→ Input records
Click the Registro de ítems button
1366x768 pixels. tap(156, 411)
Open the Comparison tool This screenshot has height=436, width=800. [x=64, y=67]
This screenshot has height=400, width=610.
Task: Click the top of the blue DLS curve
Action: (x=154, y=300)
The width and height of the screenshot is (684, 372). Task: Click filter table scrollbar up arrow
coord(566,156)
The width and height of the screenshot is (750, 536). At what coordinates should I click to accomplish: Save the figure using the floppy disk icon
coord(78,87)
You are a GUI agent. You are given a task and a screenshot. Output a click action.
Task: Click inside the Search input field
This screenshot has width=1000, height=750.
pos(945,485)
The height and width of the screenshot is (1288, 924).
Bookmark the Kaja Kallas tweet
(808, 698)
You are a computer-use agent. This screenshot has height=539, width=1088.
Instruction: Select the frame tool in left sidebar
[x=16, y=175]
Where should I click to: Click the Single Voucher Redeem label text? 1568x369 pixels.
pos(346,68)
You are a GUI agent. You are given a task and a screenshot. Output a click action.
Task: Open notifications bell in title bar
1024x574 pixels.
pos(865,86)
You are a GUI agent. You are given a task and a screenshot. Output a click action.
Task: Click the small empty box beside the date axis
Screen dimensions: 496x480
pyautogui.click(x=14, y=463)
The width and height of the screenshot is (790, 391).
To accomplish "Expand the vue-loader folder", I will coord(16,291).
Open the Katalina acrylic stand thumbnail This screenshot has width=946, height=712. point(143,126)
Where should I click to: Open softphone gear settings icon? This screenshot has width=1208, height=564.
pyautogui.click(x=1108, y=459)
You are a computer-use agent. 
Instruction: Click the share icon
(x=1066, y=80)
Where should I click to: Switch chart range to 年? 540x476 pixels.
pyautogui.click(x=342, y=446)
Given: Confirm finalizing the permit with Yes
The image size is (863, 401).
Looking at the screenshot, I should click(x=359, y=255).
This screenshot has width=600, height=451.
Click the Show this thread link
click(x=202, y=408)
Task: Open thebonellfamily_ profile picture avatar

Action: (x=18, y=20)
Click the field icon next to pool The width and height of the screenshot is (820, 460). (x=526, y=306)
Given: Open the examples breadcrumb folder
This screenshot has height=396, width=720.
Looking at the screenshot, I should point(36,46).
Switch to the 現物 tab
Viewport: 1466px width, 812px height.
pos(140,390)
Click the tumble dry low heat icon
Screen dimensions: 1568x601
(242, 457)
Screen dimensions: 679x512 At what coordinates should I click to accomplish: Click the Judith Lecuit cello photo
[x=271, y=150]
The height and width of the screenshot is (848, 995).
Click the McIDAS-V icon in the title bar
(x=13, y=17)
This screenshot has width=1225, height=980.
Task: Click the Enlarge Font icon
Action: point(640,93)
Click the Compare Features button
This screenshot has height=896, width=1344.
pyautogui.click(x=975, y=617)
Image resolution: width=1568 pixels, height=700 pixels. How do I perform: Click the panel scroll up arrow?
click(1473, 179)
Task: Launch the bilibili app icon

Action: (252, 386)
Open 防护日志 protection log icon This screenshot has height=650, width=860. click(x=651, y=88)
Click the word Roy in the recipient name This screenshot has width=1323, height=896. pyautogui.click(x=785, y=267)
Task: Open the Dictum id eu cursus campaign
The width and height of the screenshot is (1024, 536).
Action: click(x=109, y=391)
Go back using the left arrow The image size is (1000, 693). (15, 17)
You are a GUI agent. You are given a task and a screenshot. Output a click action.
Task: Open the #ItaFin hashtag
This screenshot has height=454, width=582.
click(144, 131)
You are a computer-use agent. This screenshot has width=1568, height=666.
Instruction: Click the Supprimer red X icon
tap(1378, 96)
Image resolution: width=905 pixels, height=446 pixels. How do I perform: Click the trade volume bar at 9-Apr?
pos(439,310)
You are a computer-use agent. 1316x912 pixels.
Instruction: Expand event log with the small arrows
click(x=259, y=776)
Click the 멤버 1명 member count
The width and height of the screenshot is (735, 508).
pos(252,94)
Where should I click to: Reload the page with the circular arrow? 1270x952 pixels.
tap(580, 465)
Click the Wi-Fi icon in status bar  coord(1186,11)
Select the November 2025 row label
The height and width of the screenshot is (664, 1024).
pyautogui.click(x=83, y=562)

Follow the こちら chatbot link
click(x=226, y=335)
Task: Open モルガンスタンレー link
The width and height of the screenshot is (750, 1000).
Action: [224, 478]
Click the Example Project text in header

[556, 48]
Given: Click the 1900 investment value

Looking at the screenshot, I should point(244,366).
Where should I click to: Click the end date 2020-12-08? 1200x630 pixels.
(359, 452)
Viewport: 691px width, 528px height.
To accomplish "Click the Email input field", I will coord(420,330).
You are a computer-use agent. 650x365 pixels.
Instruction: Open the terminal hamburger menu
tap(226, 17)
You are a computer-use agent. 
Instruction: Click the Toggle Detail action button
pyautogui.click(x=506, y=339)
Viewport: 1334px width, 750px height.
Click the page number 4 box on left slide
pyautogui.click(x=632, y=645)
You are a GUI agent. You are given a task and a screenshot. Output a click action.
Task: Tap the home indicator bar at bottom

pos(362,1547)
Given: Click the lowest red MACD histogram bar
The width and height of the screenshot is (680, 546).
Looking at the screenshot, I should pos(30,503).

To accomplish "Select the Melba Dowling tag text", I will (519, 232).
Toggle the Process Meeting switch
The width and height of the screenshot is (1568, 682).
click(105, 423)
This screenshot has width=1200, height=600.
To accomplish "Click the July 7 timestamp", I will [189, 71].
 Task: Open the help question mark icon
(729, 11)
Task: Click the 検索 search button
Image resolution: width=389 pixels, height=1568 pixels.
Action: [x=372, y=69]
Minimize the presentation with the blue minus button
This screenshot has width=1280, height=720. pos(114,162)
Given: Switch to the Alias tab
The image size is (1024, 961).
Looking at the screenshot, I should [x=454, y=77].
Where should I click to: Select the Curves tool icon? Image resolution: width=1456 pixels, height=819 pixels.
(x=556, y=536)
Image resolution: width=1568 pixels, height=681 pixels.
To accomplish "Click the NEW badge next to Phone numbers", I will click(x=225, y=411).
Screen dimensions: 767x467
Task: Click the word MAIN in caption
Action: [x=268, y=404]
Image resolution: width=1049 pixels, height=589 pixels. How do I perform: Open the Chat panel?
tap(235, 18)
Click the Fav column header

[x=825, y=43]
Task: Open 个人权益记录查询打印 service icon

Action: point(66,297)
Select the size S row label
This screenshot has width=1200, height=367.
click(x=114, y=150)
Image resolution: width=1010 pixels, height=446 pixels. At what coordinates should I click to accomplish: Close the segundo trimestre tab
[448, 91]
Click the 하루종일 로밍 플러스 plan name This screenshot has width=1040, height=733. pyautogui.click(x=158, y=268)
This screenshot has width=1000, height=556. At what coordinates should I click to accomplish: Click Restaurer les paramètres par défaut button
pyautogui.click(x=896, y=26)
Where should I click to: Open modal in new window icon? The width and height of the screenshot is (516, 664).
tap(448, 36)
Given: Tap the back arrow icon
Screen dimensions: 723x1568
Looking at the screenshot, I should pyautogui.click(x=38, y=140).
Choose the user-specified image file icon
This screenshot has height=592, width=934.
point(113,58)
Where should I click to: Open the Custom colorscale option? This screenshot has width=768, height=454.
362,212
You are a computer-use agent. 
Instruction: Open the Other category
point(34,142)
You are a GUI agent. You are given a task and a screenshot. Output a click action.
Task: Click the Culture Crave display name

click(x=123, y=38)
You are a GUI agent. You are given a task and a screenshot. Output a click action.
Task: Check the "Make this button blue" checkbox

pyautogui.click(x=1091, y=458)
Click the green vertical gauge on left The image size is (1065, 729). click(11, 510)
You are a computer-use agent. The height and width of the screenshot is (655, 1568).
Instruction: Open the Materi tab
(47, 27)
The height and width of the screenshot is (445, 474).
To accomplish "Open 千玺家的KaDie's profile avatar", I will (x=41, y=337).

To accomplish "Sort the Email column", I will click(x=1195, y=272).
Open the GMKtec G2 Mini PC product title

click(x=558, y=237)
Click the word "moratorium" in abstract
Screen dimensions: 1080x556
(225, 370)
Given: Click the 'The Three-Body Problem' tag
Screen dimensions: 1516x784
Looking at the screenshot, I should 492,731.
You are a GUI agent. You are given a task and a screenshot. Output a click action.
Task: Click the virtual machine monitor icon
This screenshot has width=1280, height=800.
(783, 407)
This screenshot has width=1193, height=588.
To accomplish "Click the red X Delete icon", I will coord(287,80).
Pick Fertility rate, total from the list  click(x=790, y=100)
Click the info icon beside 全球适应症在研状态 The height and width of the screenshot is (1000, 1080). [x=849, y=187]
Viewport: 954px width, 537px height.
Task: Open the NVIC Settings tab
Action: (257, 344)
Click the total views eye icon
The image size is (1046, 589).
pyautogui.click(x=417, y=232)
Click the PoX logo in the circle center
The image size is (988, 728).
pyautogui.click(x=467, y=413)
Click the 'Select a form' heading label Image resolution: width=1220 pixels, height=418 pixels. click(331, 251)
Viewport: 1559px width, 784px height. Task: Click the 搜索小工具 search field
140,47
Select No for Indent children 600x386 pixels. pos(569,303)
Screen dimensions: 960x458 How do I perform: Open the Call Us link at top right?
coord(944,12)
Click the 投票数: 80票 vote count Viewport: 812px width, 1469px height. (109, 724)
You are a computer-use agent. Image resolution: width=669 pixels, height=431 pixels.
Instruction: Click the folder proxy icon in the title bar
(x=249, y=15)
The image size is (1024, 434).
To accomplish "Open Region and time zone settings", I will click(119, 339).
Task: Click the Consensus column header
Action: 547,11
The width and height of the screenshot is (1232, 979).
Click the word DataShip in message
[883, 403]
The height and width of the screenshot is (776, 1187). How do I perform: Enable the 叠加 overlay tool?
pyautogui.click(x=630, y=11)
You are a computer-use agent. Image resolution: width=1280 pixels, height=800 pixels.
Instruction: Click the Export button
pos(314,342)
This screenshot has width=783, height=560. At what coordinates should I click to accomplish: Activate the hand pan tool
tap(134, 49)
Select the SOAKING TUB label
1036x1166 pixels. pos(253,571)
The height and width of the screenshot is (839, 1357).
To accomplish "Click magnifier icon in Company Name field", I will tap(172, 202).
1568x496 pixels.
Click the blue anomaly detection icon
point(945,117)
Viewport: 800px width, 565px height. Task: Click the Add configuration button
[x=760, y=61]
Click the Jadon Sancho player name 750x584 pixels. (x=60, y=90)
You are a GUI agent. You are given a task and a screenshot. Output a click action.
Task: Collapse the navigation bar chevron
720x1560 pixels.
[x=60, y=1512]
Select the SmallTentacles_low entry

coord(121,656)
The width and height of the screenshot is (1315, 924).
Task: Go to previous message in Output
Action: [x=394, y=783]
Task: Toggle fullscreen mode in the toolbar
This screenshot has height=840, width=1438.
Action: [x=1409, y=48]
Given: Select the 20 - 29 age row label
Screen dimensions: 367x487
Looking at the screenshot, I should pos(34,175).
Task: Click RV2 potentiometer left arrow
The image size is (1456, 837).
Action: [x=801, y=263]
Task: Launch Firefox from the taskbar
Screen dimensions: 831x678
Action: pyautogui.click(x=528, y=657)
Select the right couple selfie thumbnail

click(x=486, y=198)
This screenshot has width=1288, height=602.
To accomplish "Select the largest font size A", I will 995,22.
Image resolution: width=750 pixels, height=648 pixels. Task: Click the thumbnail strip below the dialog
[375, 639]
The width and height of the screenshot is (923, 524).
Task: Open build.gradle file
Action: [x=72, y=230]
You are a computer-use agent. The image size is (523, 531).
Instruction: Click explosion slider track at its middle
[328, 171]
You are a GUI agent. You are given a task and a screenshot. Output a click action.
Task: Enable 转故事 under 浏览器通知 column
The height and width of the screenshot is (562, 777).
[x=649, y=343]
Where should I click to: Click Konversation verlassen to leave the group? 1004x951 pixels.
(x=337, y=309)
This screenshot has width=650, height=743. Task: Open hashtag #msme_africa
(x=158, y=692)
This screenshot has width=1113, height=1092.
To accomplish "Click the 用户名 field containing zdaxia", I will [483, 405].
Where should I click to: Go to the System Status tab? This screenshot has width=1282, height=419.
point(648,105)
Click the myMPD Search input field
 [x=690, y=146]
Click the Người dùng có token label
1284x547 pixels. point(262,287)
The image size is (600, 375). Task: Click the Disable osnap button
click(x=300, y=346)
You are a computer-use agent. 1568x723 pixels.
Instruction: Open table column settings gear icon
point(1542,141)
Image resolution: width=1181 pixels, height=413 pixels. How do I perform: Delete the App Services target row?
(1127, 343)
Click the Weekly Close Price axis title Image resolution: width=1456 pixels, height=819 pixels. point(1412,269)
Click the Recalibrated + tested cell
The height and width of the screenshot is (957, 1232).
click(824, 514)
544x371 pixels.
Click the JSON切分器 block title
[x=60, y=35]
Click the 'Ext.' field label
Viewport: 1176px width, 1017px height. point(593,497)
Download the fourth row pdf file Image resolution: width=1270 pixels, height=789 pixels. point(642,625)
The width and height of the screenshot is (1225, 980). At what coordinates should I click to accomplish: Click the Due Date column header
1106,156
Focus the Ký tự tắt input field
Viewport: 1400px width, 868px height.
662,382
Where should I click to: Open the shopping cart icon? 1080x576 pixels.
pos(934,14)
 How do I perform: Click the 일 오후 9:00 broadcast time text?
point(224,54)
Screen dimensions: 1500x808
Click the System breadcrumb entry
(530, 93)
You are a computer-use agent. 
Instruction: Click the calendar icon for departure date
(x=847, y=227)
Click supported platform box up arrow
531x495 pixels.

→ Activity
From the records above, extract exactly and only the lines that begin at the line with "Image resolution: width=905" and stop after the line with "Click the 멤버 1명 member count".

→ Result of the exercise
Image resolution: width=905 pixels, height=446 pixels. How do I perform: Click the trade volume bar at 9-Apr?
pos(439,310)
You are a computer-use agent. 1316x912 pixels.
Instruction: Expand event log with the small arrows
click(x=259, y=776)
Click the 멤버 1명 member count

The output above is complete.